Anyone have any negative experiences or cautions on this? I have reworked my own stick home with copper with no probleems at all. Many of the fixtures will be replaced as well as we are on well water and there is some staining of the bowls.


----------



## travelover (Feb 4, 2008)

You may be surprised at the price of copper these days.


----------



## inspectorD (Feb 4, 2008)

The difference between the two.

Copper freezes and breaks...always.
Pex returns to its original state after it freezes...no breaks.
Copper has many joints.
Pex has a joint at the fixture and the manifold.

I'm with you, old school. But since I have been using pex...I will only use copper for returns...to the scrap yard for money.

Don't confuse pex with the older cpvc or crimp on fittings of old. The new stuff cannot be beat.

It was tough for me to accept to. And I'm an instructor for  home inspectors....


----------



## Gizmologist (Feb 5, 2008)

My biggest issue with trying PEX is that I do not care for crimped retainer rings on flexible piping. I have been reading about the crimp vs screw-on collars(I would opt for these).

In addtion, I have not seen any type of rigid fastening system to adequately secure the PEX from floating free at the termination valves.

Installations of that sort just smack of cheap and I would rather spend more and get a system I am sure of and proud of.

My plan is to use L grade pipe and since it is exposed under the steel frame, I will be running heat tape on the underside and then enclosing it in foam insualtion sleeving before the belly paper is installed. In addition I have read a lot about pin hole leaks in copper after a few years depending on the anmount of residual flux from the original soldering, and will be thoroughly flushing the entire system with very hot water after installation to rinse out debris and residue. 

In addition, as the well will be tied to the home with non conductive PEX there will be no bonding of the electrical system to the piping. Three 10 ft ground rods will be used instead. There will be elctrical conduction via the frame but potential voltage form the mains will be minimized which should help minimize electrolysis. 

In all fairness I have on;ly seen what is in my parents condo (PEX) and the double wide. mmaybe there are mounts available that were short cut out of these installations.

Do you think I have most of it covered or am I missing some information still?


----------



## Kerrylib (Feb 6, 2008)

I am going only on my impression of the stuff, but I have to say EVERYTHING I hear or see regarding PEX convinces me it is the way to go any more.  No reason for copper lines to be run in any new construction or remodel in my opinion.
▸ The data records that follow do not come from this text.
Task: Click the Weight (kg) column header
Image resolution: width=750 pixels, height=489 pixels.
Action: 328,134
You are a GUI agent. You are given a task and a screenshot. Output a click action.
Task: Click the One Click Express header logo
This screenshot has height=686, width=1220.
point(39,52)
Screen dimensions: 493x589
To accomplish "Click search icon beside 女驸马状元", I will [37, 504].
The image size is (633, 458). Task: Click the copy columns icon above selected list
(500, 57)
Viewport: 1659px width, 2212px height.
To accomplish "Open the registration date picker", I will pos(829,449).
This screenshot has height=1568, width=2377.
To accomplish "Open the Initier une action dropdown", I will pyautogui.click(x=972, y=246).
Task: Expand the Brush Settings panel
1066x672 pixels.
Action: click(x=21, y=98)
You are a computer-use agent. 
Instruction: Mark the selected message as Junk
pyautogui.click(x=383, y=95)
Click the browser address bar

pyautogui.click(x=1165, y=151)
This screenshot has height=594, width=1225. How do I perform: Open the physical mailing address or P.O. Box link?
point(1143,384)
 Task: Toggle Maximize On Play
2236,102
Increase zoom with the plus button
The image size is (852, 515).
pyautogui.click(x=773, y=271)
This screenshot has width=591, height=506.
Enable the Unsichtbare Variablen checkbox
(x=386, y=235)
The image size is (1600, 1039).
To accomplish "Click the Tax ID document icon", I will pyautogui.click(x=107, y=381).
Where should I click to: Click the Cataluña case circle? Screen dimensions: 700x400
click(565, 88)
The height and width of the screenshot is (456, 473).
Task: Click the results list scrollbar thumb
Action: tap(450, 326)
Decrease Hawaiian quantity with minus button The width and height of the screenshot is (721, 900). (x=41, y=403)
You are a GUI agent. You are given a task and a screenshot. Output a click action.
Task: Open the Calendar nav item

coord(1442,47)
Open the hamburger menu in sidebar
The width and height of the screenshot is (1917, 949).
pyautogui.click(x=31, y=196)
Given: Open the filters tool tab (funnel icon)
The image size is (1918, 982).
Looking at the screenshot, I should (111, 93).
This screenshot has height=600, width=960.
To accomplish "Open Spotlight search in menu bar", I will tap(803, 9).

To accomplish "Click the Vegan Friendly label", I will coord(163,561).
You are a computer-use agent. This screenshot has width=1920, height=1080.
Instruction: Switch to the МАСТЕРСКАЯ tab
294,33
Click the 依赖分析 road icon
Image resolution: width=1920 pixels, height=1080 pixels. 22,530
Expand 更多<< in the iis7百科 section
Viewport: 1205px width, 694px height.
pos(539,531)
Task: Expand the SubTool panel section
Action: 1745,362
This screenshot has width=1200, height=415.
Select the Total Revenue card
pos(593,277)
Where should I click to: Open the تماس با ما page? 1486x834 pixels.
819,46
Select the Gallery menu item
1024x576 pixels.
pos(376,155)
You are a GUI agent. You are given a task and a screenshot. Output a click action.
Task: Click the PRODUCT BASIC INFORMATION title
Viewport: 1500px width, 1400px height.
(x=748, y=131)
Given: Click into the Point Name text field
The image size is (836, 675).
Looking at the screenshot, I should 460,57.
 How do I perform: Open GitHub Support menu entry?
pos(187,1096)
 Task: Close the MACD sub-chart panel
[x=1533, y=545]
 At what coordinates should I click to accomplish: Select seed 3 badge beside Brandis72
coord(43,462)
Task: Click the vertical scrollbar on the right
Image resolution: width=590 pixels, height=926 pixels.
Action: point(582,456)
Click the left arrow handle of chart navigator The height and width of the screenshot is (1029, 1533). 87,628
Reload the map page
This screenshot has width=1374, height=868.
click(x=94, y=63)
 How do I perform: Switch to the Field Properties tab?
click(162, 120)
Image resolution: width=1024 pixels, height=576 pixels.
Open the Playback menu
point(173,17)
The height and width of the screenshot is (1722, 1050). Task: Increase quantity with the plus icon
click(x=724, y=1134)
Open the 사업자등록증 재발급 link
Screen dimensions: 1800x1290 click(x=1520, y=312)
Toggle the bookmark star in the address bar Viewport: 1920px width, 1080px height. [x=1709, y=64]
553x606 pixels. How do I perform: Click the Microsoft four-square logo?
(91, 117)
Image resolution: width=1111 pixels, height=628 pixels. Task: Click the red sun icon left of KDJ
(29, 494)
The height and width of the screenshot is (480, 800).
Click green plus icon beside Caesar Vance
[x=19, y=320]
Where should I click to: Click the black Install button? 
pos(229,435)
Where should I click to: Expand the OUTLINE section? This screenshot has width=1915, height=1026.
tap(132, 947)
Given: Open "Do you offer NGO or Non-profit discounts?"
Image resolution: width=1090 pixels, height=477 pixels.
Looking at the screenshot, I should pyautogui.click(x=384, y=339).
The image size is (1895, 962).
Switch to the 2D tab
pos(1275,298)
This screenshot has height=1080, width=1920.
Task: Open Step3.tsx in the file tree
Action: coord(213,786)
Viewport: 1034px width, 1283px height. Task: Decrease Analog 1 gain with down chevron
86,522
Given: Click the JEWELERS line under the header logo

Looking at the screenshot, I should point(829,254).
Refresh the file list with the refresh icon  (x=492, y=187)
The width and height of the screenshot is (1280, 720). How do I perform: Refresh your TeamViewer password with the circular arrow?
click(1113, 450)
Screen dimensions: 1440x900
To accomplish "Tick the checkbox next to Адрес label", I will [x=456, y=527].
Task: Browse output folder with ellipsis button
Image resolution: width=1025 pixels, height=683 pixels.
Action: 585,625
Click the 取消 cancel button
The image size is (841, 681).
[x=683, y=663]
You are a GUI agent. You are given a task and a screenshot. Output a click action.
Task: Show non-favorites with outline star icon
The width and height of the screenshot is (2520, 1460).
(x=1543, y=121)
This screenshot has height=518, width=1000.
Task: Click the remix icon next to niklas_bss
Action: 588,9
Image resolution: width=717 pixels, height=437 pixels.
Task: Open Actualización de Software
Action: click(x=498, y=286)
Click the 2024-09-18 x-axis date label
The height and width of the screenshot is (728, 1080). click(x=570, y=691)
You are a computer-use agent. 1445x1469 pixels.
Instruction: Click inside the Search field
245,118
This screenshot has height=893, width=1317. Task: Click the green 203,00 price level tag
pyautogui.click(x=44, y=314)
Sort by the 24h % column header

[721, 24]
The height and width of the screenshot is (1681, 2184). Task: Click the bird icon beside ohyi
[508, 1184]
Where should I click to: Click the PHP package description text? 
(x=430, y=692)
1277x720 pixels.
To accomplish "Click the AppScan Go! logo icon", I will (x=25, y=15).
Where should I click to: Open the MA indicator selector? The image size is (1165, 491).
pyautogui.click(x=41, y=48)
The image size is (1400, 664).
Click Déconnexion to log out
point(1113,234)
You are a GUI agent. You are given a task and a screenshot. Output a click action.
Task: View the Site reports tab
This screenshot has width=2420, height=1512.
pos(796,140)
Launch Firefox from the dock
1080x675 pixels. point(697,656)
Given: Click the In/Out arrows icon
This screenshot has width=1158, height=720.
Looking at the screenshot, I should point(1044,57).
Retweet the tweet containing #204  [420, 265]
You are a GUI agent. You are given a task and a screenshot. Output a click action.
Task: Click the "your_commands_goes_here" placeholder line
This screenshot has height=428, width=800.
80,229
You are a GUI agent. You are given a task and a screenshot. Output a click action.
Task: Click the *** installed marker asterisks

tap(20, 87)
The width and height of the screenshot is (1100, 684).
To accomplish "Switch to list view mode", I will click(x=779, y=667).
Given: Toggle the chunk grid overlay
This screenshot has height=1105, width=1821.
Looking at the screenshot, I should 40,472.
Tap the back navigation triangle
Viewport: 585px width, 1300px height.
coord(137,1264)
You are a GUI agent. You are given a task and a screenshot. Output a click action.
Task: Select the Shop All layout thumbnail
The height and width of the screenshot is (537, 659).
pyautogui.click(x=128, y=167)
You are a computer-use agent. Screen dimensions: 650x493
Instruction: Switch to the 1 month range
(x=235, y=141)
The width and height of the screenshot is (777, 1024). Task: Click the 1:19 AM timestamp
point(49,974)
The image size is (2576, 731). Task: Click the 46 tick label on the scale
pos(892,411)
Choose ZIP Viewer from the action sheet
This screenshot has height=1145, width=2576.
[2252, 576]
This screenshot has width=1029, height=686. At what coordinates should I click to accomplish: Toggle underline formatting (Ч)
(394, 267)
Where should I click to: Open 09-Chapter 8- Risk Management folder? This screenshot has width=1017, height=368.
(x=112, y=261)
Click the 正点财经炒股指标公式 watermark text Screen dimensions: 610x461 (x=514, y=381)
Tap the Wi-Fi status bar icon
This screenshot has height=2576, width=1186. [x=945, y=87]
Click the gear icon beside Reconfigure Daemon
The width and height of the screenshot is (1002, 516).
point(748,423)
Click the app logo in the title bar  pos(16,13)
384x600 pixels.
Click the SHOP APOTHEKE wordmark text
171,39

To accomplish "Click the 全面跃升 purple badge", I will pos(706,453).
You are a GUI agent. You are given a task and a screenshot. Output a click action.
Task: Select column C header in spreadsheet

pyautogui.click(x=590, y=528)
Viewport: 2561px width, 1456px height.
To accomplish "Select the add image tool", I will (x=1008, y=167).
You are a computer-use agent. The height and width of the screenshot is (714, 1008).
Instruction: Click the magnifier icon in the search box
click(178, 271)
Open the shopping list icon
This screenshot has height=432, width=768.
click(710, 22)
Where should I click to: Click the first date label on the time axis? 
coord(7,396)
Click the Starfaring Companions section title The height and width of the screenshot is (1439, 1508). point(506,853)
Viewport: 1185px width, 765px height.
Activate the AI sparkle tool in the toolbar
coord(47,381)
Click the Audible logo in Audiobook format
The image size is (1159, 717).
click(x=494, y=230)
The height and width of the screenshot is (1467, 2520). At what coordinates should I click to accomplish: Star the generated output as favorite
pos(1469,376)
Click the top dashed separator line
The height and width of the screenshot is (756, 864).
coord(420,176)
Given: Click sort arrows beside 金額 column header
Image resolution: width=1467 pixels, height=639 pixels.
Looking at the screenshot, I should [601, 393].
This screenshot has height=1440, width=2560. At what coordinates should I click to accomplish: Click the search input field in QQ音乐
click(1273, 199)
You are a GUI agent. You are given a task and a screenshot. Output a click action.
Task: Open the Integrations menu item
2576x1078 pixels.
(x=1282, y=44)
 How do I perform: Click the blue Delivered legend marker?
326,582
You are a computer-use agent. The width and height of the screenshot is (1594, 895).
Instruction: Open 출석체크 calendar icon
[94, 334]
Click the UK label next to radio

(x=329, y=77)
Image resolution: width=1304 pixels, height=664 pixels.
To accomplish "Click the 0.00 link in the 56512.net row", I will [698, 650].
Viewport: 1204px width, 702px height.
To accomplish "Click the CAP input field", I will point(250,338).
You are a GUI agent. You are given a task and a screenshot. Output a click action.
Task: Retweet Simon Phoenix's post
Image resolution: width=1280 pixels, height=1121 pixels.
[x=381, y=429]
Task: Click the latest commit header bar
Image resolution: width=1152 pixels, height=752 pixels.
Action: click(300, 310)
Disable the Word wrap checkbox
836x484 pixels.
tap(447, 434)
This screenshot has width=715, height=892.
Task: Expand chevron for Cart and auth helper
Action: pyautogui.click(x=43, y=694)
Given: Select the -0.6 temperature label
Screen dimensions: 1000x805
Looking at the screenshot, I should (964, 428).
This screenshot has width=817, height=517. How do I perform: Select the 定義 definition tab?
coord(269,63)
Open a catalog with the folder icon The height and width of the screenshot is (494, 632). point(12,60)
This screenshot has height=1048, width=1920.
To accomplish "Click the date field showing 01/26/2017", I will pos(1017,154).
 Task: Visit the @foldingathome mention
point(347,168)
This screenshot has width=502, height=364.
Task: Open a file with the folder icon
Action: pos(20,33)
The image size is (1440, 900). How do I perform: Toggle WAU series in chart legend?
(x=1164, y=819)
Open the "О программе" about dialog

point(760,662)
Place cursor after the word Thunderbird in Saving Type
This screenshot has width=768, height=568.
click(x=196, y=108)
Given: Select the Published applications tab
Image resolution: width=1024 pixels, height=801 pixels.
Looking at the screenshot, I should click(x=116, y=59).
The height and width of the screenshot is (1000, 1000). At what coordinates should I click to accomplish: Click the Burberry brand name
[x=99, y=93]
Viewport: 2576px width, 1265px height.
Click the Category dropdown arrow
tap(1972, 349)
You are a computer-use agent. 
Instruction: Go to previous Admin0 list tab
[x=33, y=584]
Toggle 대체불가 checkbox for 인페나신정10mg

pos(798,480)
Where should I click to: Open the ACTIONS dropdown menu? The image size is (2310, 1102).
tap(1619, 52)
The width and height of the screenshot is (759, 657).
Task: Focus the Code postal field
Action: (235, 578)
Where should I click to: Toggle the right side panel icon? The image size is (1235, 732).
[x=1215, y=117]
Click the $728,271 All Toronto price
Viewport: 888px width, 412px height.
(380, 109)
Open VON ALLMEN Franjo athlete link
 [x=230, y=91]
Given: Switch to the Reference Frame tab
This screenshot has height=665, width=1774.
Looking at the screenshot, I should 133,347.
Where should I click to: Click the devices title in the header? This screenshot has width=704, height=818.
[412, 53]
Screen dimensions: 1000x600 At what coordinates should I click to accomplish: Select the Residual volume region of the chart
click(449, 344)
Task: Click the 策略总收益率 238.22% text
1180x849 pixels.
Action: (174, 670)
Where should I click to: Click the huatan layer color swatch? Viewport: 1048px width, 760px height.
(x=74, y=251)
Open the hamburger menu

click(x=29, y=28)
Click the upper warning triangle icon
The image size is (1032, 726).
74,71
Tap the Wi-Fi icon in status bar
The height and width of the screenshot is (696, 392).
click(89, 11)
It sounds like your experience with it is with economy installations (condo and dbl wide).  Pretty much every reference I've seen it is being used on VERY HIGH END installations for everything, hot/cold water lines as well as in floor heating.  The tubing used for heating has to have oxygen barier, but still the structural part of the tube is the same stuff.

I'm sure what you've been exposed to has soured your impression of the stuff, but do some research and you may come away with a better opinion than what you have now.  A few hours researching PEX online, or at plumbing supply house, home depot, etc. certainly sounds more appealing to me than crawling under your home to sweat multiple fittings together.


----------



## Daryl in Nanoose (Feb 6, 2008)

I use both and have not had any issues, if its done the way its supposed to be done then there should not be any problems.
Just my 3 cents worth..


----------